# Heresy Online's Expeditious Stories 13-03: Contempt Voting Thread



## Boc (Mar 19, 2010)

​

This concludes Heresy-Online's Expeditious Stories Challenge 13-03! 

Congratulations to all of you who participated in this month's competition and making it a success! Thank you all as well, for helping to add colour to the already exceptional fanfic forum here on Heresy. Hopefully in the following months, we can continue to build up interest and maybe bring some more fresh blood to HO's fanfic forums.

Voting works as such:
Each reader (not just writers) can cast three votes, ranking them 1st, 2nd, and 3rd. Feel free to share your thoughts, comments, or brief reviews on the stories as well, since each of the writers worked hard to get their entries up.

Scoring works like this:
1st place: 3 pts
2nd place: 2 pts
3rd place: 1 pt

*When you vote, ensure that you vote in the following format:*
1st Place: Author, Name of Story, 3 pts
and so on.

Unfortunately, to prevent any possible dramas, you cannot vote for your own story. If you cast any votes, you have to cast all three, no picking a single story and nothing more.

Additionally, if you wrote a story, you must vote! As the competition grows, I think it is necessary to point this out. If you enter but do not vote, any votes for your story(ies) will not be counted.

By the end of the voting period, all votes will be tallied and a winner declared.

Once this winner is declared, the winning story will be placed into the Winning HOES thread which has been stickied in this forum. The winning writer will be awarded the Lexicanum's Crest (seen above!) forum award for fiction excellence during the quarterly Awards.

Just to emphasize again, _you do not need to have written a story to cast your votes!_ The more people that cast their votes, the better!

The deadline for voting will be midnight US Eastern Standard Time *Sunday, 31 March 2013*. At that time this thread will be completed, the winner declared, and the new HOES topic for Competition 13-04 will be posted.
--------------------------------------------------
▶ **Required task 1**
Reproduce the part of the voting thread starting with "# Heresy Online's" and going on through "Stories Challenge 13-03!", word for word.
--------------------------------------------------
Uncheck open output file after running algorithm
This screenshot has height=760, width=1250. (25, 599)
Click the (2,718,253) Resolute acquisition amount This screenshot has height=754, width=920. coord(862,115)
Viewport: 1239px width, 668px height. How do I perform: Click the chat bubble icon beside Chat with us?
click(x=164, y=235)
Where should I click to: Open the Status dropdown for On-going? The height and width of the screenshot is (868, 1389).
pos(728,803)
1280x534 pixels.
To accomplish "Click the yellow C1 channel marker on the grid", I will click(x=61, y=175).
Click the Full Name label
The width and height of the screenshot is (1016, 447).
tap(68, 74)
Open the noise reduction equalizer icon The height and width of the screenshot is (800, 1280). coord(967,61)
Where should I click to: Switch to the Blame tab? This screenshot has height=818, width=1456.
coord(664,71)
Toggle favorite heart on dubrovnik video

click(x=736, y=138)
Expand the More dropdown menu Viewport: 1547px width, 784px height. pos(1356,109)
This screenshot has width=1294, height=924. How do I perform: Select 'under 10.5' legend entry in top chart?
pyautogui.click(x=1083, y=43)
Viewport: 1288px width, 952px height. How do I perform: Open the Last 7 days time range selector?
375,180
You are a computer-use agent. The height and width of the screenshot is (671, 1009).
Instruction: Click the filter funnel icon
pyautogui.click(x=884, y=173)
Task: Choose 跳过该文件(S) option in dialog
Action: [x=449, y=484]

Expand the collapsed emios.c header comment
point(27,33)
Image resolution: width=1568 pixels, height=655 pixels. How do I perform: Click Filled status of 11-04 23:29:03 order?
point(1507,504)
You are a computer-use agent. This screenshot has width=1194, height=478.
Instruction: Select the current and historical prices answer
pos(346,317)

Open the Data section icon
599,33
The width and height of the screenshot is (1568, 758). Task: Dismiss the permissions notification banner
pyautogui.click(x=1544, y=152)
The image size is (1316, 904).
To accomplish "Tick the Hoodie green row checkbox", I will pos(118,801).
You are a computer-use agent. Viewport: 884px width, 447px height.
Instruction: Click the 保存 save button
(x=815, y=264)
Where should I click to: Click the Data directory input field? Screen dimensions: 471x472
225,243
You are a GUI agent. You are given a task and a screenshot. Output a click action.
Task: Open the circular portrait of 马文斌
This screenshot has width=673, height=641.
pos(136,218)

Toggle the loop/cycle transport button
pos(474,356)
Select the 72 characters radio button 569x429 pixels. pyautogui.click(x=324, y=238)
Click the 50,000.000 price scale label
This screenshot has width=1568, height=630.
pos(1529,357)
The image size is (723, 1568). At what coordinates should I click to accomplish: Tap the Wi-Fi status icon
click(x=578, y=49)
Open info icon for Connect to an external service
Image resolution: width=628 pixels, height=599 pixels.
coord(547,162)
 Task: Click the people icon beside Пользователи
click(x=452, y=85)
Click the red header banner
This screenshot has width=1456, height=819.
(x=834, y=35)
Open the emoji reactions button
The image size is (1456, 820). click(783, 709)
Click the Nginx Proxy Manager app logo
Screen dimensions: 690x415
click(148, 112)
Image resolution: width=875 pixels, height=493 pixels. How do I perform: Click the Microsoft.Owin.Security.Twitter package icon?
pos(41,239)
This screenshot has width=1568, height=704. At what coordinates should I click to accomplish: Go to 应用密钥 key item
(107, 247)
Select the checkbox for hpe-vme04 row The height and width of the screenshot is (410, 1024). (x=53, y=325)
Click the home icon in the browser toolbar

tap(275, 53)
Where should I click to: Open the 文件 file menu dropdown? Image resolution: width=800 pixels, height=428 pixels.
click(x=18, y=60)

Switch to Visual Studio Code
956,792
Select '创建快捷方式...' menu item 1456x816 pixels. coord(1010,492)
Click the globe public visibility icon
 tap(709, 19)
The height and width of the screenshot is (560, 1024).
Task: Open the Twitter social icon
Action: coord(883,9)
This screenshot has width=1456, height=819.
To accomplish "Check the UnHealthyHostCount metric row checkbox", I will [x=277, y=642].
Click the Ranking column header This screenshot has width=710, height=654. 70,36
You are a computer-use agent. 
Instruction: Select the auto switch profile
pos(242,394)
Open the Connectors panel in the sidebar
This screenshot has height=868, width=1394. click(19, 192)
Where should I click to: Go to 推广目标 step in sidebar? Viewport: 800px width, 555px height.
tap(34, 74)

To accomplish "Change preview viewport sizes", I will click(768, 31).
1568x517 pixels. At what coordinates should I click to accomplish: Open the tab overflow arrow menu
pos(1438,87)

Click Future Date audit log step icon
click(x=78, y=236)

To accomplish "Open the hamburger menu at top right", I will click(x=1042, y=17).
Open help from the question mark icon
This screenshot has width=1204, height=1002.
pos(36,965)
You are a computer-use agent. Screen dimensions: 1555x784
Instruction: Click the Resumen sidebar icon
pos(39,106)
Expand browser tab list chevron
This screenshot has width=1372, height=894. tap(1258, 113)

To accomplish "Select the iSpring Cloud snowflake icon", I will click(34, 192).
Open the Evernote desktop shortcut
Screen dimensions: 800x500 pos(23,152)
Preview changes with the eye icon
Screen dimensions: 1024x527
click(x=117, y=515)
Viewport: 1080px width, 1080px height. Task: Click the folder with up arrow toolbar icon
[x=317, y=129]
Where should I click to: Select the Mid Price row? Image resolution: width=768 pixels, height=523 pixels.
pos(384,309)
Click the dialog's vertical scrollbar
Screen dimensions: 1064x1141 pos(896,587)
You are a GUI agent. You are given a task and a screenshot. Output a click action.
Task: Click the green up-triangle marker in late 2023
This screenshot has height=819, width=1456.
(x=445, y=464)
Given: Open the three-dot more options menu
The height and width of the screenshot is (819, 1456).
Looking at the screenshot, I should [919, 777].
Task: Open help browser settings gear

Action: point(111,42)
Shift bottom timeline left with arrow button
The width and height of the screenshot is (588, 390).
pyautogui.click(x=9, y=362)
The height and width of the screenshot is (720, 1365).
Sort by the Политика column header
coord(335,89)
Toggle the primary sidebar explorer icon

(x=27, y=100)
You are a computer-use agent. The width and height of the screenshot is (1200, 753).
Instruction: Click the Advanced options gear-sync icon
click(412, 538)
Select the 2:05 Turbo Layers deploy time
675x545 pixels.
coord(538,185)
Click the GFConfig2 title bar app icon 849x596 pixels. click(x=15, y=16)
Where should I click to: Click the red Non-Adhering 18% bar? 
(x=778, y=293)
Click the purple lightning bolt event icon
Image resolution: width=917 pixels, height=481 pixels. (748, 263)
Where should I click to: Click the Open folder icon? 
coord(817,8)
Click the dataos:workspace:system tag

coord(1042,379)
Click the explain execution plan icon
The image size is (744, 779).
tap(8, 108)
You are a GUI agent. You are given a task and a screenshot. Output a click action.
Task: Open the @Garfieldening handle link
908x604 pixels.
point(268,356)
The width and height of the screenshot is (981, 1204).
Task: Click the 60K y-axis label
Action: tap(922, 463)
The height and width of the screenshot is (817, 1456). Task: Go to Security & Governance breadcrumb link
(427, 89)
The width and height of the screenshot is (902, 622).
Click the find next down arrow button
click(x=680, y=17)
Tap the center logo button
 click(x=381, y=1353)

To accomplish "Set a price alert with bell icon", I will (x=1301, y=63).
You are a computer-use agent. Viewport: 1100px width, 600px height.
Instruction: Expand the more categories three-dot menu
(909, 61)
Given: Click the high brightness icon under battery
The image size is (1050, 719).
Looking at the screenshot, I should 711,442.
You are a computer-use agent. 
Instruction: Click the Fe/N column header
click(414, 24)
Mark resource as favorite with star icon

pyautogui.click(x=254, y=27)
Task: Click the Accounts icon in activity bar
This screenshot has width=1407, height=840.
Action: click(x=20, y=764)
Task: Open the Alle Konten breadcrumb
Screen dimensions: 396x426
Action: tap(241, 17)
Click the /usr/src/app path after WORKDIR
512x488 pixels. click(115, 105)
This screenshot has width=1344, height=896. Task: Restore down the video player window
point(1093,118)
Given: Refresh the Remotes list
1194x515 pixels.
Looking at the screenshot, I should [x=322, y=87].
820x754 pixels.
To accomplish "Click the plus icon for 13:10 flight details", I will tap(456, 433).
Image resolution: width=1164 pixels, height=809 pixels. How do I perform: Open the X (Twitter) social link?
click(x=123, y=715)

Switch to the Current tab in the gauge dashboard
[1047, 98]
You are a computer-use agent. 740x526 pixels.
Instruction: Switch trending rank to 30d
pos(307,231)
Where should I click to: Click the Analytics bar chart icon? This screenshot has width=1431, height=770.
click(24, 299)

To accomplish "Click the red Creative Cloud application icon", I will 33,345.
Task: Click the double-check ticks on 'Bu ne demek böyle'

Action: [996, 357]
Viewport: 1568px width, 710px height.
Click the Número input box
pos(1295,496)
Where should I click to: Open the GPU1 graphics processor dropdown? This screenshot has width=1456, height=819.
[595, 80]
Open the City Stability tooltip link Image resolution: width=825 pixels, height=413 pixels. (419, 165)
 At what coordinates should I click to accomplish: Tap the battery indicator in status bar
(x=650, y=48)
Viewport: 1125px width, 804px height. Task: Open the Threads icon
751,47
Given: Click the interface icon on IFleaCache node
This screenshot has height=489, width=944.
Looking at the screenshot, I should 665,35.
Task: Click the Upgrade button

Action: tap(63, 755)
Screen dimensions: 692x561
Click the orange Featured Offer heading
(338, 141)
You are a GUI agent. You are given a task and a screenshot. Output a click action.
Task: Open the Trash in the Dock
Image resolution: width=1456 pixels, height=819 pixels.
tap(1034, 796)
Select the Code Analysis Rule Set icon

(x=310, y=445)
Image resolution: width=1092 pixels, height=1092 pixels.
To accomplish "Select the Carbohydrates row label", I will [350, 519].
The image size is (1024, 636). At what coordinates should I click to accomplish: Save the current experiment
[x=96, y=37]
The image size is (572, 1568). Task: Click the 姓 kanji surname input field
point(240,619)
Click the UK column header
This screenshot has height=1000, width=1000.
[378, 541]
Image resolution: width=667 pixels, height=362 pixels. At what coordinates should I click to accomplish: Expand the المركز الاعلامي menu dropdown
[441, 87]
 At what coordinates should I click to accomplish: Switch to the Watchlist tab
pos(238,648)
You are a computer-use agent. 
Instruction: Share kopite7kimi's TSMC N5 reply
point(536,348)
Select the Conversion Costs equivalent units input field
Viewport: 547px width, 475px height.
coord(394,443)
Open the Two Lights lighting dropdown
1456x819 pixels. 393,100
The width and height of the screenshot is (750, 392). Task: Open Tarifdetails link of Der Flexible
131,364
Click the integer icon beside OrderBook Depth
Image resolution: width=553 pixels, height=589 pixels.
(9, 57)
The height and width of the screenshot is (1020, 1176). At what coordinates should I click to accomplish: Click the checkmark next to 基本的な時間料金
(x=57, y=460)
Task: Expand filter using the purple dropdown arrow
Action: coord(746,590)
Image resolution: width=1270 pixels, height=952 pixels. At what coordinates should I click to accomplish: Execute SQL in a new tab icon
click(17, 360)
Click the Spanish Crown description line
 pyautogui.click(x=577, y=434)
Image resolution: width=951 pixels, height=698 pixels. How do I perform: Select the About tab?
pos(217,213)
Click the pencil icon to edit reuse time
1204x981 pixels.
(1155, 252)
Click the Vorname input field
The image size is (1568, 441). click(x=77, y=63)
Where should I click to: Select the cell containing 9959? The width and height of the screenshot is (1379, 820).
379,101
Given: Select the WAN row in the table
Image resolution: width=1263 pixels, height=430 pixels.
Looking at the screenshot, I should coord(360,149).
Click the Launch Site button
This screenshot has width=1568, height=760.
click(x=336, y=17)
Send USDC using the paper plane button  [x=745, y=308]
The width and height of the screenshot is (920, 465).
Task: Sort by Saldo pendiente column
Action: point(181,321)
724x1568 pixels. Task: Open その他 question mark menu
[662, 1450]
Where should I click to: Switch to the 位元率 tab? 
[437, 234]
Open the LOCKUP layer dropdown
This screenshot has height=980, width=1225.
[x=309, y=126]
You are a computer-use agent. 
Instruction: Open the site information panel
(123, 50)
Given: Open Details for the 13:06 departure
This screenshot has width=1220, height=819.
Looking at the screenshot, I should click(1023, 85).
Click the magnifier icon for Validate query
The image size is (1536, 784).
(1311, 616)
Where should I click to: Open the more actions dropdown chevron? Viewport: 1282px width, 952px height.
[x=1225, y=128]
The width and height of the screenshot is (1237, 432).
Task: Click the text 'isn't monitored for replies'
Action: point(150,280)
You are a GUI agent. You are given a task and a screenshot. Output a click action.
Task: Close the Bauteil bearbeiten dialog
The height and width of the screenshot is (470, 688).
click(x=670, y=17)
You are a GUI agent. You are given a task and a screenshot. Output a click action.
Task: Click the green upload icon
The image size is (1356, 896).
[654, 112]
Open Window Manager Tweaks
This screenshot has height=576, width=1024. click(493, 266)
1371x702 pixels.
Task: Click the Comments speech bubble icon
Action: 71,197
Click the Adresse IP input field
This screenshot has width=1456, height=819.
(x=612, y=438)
--------------------------------------------------
▶ **Required task 2**
Swap "icon" for "button" in the lines of the records starting with the line with "Click Future Date audit log step icon" and going on through the line with "This screenshot has width=1372, height=894.", changing nothing else. Return only those lines.

▶ **Full response 1**
# Heresy Online's Expeditious Stories 13-03: Contempt Voting Thread



## Boc (Mar 19, 2010)

​

This concludes Heresy-Online's Expeditious Stories Challenge 13-03!

▶ **Full response 2**
Click Future Date audit log step button
click(x=78, y=236)

To accomplish "Open the hamburger menu at top right", I will click(x=1042, y=17).
Open help from the question mark button
This screenshot has width=1204, height=1002.
pos(36,965)
You are a computer-use agent. Screen dimensions: 1555x784
Instruction: Click the Resumen sidebar button
pos(39,106)
Expand browser tab list chevron
This screenshot has width=1372, height=894. tap(1258, 113)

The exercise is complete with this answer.